What to produce:
Find the line holding "Switch to the Overview" in the entries below. Give it again exactly, along with every line after it up to and including the line holding "has width=1568, height=774.".

<<<<

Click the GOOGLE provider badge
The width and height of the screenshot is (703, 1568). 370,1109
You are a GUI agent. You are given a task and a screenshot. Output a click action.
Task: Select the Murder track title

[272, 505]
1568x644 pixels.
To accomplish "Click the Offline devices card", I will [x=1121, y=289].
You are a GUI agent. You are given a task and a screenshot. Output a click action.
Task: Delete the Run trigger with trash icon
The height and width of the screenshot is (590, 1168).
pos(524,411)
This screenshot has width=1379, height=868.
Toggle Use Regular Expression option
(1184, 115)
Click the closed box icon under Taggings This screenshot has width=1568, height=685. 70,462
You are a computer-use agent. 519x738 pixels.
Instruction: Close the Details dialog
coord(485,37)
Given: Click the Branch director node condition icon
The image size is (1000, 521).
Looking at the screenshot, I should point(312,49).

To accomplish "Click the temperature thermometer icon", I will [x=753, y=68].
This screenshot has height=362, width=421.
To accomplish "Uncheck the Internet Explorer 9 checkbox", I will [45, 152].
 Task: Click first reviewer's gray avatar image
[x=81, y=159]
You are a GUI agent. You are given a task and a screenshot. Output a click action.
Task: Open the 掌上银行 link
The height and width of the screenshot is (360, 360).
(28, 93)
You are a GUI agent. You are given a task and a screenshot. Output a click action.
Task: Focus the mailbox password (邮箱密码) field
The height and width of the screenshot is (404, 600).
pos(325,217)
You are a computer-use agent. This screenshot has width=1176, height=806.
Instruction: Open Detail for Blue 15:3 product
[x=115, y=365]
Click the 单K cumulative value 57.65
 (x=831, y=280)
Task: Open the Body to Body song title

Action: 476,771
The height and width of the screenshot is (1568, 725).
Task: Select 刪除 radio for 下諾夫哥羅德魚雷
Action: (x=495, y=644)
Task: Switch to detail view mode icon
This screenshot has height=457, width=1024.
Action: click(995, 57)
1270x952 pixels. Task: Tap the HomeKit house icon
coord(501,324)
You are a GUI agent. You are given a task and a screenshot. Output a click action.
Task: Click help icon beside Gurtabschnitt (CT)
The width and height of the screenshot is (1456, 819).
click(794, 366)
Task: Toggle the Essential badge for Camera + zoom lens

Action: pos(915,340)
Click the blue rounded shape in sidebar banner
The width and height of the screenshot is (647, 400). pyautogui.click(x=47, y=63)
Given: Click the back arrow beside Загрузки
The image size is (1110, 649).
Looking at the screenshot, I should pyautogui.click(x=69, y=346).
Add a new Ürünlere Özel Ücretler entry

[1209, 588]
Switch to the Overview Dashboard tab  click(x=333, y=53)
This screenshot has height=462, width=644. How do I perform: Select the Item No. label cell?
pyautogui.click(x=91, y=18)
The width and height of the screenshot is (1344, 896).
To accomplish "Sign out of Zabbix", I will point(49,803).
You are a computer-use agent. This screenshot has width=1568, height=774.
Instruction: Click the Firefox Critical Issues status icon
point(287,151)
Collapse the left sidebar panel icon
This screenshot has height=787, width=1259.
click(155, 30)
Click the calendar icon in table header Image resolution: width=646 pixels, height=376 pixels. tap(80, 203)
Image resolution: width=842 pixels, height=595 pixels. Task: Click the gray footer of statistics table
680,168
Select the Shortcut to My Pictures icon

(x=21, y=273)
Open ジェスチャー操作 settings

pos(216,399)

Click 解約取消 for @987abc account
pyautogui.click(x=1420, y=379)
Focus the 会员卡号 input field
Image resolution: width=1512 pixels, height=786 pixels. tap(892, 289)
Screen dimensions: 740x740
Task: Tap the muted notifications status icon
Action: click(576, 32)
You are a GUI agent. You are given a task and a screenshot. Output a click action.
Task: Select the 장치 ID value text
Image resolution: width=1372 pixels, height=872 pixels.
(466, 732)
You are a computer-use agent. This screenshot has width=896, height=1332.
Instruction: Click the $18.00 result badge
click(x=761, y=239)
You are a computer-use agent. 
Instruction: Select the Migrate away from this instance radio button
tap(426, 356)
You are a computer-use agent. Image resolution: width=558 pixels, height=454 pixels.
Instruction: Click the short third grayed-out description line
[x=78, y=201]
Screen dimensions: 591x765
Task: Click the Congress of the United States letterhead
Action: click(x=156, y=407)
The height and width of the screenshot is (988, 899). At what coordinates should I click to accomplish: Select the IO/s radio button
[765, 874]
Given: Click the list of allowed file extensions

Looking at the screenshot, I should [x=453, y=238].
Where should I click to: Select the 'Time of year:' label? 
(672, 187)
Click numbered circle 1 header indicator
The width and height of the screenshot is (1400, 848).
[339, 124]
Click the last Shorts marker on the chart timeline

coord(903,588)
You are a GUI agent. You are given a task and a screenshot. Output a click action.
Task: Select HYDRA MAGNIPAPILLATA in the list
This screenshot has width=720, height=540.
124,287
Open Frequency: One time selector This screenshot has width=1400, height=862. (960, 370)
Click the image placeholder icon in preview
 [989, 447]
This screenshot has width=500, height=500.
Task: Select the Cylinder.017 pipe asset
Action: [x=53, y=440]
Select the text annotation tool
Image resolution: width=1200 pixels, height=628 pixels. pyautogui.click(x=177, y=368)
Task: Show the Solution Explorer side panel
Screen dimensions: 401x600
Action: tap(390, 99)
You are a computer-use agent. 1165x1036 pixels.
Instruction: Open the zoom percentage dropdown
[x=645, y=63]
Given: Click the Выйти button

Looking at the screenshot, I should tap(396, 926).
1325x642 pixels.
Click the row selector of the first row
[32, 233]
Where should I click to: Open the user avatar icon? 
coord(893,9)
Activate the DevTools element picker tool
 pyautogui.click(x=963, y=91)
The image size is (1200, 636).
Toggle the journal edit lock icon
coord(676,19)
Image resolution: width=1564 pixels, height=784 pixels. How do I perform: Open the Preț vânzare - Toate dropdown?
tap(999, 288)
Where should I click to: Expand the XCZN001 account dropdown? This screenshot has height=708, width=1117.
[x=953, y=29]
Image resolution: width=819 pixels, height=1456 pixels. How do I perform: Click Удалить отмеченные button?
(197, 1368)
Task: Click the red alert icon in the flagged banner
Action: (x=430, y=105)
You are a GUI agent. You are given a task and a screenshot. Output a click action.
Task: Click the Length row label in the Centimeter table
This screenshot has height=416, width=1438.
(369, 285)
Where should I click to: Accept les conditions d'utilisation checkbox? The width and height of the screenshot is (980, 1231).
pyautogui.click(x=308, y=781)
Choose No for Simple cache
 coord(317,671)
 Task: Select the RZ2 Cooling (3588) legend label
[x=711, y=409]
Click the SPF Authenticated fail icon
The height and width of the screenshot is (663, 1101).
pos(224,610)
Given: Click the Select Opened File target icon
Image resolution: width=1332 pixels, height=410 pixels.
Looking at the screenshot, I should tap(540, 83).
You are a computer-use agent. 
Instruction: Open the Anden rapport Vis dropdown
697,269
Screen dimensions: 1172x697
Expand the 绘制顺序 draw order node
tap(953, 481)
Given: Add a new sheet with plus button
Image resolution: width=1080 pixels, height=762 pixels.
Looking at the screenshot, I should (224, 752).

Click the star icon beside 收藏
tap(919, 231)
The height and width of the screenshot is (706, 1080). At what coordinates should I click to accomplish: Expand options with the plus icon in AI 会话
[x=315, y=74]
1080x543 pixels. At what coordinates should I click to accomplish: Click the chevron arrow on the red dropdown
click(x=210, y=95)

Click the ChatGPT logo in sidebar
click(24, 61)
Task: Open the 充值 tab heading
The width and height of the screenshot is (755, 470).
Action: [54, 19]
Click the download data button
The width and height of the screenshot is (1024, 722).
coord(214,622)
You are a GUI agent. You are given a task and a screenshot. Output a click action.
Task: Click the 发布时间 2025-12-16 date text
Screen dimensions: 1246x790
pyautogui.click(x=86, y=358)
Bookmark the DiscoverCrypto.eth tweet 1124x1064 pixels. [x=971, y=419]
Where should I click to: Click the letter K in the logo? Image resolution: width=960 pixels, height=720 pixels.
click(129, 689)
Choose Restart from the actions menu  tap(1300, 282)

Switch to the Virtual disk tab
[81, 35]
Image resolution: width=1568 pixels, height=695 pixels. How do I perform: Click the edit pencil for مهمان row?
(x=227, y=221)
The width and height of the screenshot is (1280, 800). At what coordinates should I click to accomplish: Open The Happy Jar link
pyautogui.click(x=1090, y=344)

>>>>

Solution below:
Switch to the Overview Dashboard tab  click(x=333, y=53)
This screenshot has height=462, width=644. How do I perform: Select the Item No. label cell?
pyautogui.click(x=91, y=18)
The width and height of the screenshot is (1344, 896).
To accomplish "Sign out of Zabbix", I will point(49,803).
You are a computer-use agent. This screenshot has width=1568, height=774.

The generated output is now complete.